That should be the attitude of any morally responsible human being, and that attitude should be communicated loudly, and repeatedly, to anyone in business or government. Contrary to what we usually imagine, politicians do respond to being “trained” in this manner. There is nothing inevitable or necessary about their collaboration with evil. It only occurs because we allow it, because we let them get away with it unpunished. We should be punishing them for it, punishing them hard, punishing them as angrily and vigorously as we can. Punishing them on election day, punishing them in the opinion polls, and punishing them by turning our backs on them, spitting on them, anything that gets the message across. We are not in a position to directly punish the dictators, at this stage, but we are in a position to punish our own officials when they collaborate with them. That should be the policy and practice of any progressive person or institution in our society. It should be the moral behaviour that is taught in schools. It should be the moral standard acknowledged and practiced by all people in the arts, in science, in education, and in scholarship. A sense of moral outrage should become the norm in this regard.
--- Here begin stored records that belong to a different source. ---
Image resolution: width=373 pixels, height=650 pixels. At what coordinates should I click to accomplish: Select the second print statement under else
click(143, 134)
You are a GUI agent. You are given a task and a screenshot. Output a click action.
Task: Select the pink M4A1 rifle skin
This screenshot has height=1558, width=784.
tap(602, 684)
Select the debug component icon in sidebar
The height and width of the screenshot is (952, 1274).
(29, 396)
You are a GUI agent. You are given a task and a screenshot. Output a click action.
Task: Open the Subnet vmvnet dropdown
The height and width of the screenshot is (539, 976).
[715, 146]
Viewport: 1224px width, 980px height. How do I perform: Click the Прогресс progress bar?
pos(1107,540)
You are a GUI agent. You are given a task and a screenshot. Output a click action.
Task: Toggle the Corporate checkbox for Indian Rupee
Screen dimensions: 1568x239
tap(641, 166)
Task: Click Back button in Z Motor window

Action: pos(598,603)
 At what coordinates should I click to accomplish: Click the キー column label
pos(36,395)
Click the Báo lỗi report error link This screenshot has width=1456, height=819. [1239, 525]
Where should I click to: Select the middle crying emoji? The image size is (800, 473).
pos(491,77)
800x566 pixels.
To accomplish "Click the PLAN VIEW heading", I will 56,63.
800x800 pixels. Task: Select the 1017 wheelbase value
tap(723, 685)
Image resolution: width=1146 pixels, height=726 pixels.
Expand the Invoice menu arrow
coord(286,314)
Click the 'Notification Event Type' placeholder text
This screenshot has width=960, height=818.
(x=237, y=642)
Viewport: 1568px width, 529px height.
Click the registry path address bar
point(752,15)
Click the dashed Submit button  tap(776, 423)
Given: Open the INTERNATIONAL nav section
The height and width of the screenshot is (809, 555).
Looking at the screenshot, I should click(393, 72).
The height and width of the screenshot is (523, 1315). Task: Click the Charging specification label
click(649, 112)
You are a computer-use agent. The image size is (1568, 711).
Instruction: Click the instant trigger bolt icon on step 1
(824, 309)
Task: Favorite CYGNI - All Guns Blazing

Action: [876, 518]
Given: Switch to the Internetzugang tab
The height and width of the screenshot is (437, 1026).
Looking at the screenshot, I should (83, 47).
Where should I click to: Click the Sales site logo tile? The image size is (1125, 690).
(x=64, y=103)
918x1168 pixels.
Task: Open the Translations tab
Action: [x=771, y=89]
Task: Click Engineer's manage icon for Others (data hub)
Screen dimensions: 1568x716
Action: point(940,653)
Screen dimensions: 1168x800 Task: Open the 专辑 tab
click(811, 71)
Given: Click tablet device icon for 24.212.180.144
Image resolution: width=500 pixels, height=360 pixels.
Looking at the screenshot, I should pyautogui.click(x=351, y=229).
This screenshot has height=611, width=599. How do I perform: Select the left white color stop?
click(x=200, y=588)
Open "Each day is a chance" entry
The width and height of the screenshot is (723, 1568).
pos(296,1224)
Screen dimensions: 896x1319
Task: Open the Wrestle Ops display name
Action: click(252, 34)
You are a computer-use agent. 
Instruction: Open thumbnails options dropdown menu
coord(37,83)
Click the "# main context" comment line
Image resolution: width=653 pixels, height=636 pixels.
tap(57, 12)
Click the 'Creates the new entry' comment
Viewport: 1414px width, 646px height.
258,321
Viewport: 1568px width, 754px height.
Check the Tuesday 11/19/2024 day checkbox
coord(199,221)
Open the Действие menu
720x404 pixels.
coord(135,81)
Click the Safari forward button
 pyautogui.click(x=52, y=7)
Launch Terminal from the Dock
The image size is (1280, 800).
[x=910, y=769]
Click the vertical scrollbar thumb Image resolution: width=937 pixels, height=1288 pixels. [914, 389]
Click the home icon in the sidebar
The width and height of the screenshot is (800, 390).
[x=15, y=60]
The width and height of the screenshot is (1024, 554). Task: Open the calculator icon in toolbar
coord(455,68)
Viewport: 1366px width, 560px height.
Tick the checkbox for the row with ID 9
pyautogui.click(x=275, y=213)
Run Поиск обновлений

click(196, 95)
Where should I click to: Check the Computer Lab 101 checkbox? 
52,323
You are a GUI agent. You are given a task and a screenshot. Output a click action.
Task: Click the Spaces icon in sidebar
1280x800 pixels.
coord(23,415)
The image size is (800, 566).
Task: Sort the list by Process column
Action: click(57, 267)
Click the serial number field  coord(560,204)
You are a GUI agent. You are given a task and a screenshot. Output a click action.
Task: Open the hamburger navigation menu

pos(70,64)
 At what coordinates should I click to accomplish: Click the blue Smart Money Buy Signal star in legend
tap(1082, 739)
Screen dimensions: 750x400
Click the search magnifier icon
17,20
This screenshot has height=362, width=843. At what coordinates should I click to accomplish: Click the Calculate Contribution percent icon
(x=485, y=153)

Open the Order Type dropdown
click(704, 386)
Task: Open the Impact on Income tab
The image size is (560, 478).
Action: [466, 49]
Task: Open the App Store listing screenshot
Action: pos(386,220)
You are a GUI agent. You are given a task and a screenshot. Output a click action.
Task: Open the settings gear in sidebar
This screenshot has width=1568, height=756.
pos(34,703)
This moral censure should not be confined to politicians alone. If a movie star or rock star publicly hangs out with a dictator, or supports a non-democratic regime, then the public should turn against them, and his or her career should quite rightly face ruin. If a businessman buys or sells from a dictator, we should deploy whatever public social sanctions we can manage. Boycotts and protests are effective in such cases, far more than people generally imagine. Even the loss of five percent of a market can destroy the careers of hot shot CEOs and cause turnovers in boardrooms. Civilized people should exercise those sanctions at every opportunity.
It is precisely this kind of moral force that drove the anti-slavery movement in the 19th century, and that, in the United States, put an end to racial segregation in the 1960s. It was not politicians or the wealthy who initiated these reforms. It was ordinary people, at first only a very few, who made these things happen. In the beginning, only a handful of committed individuals acted on their consciences. Their consistency and courage made the lines of choice clear. Slowly, others were either inspired by their example, or shamed by it. Gradually, a new moral norm was established, and society mutated to the point where transgressors could not show their face in respectable company. Political changes followed. But the political changes would never have been possible without the underlying force of individual human beings exercising moral choice and conviction.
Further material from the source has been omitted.